For most of the week, we've heard about upcoming changes to the rules for passenger screening at airports. Today, the Transportation Security Administration offered some new information about those changes, which are set to take effect December 22nd. As NPR's Pam Fessler reports, there will be more random searches, and certain sharp objects will be allowed again in carry-on bags.
PAM FESSLER reporting:
TSA Administrator Kip Hawley says airport security needs to be less predictable, that the government has to mix things up a bit to keep travel safe.
Mr. KIP HAWLEY (Administrator, Transportation Security Administrator): In the past, security measures at every airport were pretty much the same. Whether you were a frequent flier or a potential terrorist, you knew what to expect every time everywhere.
FESSLER: So starting this month, passengers will be searched more randomly. Right now thorough inspections are usually triggered by something like the purchase of a one-way ticket. Secondary inspections will also start varying from day to day and airport to airport. Some passengers might have their shoes scanned for explosives; others will have their bags searched or get a pat-down. That pat-down will also change, including arms and legs as well as a passenger's torso. Hawley says he wants screeners to focus more attention on the most serious threats, such as explosives. That's why TSA is trimming the list of items passengers are banned from bringing on board.
Mr. HAWLEY: We are opening a lot of bags to take away objects that do not pose a great risk.
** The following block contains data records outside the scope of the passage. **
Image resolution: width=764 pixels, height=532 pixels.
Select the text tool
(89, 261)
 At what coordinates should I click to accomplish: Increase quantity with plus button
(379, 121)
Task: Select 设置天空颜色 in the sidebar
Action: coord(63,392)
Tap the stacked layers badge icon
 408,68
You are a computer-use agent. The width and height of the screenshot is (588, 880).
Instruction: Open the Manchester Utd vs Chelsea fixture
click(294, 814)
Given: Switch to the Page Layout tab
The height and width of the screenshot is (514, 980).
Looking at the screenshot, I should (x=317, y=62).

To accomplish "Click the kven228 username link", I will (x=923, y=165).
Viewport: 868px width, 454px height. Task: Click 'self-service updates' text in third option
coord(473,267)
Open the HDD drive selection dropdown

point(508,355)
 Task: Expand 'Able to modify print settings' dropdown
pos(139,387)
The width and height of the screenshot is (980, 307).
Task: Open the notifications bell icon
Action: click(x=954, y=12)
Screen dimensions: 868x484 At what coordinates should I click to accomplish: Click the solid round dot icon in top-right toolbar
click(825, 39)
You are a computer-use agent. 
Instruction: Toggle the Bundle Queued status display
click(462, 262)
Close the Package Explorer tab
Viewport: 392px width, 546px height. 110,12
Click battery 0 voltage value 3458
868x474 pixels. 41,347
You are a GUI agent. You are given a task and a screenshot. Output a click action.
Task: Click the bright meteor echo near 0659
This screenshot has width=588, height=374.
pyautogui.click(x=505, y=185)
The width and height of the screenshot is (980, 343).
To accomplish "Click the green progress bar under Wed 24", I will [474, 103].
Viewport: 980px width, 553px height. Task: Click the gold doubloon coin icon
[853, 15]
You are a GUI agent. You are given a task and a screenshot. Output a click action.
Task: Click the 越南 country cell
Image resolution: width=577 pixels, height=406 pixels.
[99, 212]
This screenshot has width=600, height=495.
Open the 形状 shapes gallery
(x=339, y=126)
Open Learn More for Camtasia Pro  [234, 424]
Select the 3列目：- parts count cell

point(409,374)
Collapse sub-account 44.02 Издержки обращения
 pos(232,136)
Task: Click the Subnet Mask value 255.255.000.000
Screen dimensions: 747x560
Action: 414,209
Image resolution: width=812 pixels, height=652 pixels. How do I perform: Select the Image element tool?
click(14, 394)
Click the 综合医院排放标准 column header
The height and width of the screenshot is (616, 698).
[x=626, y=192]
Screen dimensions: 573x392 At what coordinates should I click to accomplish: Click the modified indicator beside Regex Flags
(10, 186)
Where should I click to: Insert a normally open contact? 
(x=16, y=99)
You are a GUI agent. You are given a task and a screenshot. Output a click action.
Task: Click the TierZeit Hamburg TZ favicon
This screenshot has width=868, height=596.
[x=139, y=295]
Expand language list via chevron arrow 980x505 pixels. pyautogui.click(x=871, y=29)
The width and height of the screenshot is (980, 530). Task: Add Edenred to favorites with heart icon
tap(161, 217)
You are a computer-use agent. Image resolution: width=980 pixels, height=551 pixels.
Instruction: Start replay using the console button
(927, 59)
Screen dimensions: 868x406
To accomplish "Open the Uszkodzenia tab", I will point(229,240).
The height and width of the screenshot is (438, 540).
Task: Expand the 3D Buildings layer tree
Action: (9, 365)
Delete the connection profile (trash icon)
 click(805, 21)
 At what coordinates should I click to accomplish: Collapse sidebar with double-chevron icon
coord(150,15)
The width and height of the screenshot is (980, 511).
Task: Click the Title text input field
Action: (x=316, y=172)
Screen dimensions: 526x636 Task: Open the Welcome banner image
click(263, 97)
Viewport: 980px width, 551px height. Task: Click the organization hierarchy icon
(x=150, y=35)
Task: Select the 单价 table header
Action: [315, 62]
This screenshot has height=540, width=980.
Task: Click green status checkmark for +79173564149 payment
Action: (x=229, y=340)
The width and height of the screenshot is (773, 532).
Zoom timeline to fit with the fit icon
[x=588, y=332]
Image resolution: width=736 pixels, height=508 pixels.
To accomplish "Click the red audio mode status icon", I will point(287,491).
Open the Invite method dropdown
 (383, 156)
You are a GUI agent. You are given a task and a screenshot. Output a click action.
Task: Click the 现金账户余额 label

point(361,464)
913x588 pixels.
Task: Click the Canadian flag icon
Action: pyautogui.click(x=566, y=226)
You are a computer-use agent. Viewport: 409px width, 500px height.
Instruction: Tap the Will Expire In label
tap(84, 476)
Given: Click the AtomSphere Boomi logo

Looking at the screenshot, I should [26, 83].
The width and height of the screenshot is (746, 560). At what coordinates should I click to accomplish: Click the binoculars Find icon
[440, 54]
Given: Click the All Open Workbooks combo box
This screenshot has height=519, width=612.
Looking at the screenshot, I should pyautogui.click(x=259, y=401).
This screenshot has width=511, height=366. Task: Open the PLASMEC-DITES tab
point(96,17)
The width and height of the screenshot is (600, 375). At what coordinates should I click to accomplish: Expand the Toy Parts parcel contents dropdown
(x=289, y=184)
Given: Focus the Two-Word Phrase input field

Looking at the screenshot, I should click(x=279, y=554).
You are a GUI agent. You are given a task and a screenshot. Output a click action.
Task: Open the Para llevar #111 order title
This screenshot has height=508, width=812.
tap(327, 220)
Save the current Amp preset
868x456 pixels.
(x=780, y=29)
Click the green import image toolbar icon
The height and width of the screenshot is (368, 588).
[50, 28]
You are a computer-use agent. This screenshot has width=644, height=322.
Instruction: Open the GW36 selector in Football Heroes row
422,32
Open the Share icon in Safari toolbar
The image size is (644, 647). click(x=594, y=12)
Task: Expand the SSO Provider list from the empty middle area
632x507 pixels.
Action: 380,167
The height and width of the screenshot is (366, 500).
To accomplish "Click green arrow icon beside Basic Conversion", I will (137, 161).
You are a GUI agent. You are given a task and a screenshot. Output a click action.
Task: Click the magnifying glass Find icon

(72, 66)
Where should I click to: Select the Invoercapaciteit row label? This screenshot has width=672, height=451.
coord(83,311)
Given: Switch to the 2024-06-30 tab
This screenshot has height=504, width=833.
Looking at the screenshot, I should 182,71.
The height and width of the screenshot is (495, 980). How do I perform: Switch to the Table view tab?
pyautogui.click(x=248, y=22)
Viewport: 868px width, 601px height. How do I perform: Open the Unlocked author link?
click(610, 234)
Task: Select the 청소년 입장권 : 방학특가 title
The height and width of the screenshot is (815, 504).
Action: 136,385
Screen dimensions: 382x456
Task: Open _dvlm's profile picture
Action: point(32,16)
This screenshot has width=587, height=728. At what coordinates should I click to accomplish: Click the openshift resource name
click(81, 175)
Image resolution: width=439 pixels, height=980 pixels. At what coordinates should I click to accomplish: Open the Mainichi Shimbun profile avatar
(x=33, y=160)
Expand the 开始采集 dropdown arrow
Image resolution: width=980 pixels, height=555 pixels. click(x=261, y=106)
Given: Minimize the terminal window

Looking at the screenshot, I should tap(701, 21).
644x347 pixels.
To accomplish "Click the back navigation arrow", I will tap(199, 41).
FESSLER: Passengers will now be allowed to carry scissors with blades of four inches or less and screwdrivers, wrenches and other tools measuring seven inches or less. Hawley says these items account for about a quarter of the millions of things confiscated each year.
But flight attendants oppose the change, saying it threatens their safety. And House Democrat Peter DeFazio of Oregon says he doesn't think it'll do much to improve screeners' ability to detect explosives.
Representative PETER DeFAZIO (Democrat, Oregon): And that's due to inadequate and obsolete technology, not the fact that screeners are poring over their screens looking for cuticle scissors and things like that.
FESSLER: He says the answer is more and better explosive-detection equipment, which TSA is only gradually installing. DeFazio thinks the changes are really a response to the fact that air travel is growing and the number of screeners has stayed the same.
Rep. DeFAZIO: They don't want to spend the money, plain and simple. They just don't want to spend the money.
Mr. HAWLEY: That's not true. If we had one screener or a million screeners, I would want to make this change.
FESSLER: Hawley says it makes good security sense, and if all goes well, it shouldn't slow down checkpoint lines. Pam Fessler, NPR News, Washington.